Lyondell had said in court on Tuesday that it did not object to the creditors committee bringing some of the claims, as long as the litigation did not impede its reorganization. It had asked the court to delay its decision on whether the committee could sue the company's managers and Blavatnik for breach of fiduciary duty and mismanagement, but Judge Gerber said the committee could go ahead with the entire suit.
In a statement after the hearing, LyondellBasell said it remained optimistic the parties to the lawsuit would resolve their differences in a timely manner.
Access said it was pleased the judge would require the case to proceed expeditiously. "This will help to protect the estate from the potential of missing deadlines contained in the debtors' financing agreements," said an Access spokesman.

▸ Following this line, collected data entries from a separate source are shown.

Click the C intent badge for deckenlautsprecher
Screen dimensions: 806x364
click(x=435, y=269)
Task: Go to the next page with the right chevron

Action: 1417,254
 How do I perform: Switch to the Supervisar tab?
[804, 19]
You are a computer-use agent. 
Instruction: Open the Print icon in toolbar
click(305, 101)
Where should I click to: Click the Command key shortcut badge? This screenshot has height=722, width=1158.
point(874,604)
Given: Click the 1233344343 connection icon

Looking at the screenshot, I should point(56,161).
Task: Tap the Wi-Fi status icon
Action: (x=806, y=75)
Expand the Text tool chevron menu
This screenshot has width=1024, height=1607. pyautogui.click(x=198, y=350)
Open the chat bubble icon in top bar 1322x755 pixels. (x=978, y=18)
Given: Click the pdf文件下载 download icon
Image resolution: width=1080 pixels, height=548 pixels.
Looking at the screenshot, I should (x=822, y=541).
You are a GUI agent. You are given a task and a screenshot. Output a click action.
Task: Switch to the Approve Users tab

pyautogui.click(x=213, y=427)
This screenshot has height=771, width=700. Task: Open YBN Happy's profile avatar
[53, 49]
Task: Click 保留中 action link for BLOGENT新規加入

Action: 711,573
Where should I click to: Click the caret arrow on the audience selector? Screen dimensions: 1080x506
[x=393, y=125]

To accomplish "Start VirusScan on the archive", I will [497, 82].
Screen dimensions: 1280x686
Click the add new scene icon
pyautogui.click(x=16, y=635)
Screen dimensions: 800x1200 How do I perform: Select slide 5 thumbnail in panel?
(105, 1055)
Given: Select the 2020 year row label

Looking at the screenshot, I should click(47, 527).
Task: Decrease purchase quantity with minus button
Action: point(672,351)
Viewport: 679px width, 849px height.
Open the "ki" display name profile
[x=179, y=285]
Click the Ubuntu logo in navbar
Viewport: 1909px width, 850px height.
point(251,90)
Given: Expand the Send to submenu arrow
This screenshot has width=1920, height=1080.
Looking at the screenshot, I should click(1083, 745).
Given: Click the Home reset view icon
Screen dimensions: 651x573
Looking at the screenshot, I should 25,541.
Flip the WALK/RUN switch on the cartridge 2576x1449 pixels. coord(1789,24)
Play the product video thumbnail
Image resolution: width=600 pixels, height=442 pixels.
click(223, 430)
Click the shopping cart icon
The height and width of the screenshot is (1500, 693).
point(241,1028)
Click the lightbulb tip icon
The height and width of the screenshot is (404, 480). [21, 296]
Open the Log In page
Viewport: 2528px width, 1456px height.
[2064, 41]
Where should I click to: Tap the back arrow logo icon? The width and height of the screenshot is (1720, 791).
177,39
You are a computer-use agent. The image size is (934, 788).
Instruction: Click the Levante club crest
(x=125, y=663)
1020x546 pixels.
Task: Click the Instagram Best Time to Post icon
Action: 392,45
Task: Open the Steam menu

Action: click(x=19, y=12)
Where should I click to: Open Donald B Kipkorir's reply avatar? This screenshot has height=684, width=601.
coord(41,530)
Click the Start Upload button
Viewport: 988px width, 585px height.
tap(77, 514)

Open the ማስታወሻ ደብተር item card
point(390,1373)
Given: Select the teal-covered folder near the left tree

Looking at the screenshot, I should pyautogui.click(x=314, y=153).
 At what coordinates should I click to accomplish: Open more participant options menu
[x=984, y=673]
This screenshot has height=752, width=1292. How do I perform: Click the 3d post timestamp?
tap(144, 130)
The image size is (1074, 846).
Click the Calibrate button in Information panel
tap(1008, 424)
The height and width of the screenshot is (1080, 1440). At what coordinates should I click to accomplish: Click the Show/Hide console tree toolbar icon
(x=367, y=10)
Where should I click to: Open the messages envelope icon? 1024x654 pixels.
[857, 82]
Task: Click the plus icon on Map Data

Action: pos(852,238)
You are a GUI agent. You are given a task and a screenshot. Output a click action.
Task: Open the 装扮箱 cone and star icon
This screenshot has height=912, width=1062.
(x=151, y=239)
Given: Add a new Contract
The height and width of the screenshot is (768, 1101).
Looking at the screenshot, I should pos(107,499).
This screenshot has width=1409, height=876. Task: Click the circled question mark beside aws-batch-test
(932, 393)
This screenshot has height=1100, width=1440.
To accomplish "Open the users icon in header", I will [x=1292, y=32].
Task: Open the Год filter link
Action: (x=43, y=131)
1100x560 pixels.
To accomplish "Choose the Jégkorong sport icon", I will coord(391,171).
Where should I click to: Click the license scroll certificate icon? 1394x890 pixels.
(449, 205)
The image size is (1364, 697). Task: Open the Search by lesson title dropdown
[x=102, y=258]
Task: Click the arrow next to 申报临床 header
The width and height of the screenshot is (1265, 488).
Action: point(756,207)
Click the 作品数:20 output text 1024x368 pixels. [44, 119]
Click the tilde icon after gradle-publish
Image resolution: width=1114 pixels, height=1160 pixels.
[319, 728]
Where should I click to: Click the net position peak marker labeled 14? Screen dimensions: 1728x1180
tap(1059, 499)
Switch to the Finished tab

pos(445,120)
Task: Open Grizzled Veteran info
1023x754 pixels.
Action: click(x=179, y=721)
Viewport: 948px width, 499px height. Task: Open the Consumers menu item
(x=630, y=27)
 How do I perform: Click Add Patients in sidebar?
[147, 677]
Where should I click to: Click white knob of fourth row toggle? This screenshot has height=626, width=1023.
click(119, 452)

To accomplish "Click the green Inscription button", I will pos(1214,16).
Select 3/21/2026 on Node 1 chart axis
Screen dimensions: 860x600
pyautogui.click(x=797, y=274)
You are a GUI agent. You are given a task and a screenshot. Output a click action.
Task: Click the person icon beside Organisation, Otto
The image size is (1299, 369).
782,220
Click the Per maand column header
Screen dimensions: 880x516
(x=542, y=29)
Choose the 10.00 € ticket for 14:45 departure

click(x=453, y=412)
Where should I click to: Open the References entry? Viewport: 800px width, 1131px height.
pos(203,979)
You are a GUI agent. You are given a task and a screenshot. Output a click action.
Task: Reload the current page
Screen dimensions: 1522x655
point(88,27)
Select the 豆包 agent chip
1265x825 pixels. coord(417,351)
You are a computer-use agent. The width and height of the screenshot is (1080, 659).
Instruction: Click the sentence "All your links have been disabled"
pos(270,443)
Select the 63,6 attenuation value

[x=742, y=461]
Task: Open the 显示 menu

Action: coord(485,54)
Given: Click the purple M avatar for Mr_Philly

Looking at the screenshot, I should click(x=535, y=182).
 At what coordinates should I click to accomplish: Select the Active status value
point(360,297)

FINANCING EXPIRES IN DECEMBER
The company's debtor-in-possession (DIP) bankruptcy financing loan is set to expire in December, and Lyondell is not seeking an extension of the loan at this time, Deryck Palmer, a Lyondell bankruptcy attorney at Cadwalader, Wickersham & Taft, said during the hearing.
Palmer said Lyondell was not seeking an extension of the loan, which ranks among the largest DIP loans in history, because it had been told such an extension would be very expensive and also require 100 percent agreement among the company's 700 DIP lenders.
But Lyondell's creditors' lawyers said they wanted to see a resolution to the litigation before the company seeks their approval for a bankruptcy reorganization plan.
Some creditors lawyers also claimed the company was largely seeking to protect its managers and Access because it views Access as a likely source of bankruptcy exit financing, or a rights offering that would fund its exit.
Palmer said in court that Lyondell has had preliminary discussions with a number of potential partners on funding for a bankruptcy exit, but it would be premature to assume Access or Apollo Management LP [APOLO.UL], one of the company's main investors, would lead its bankruptcy exit financing.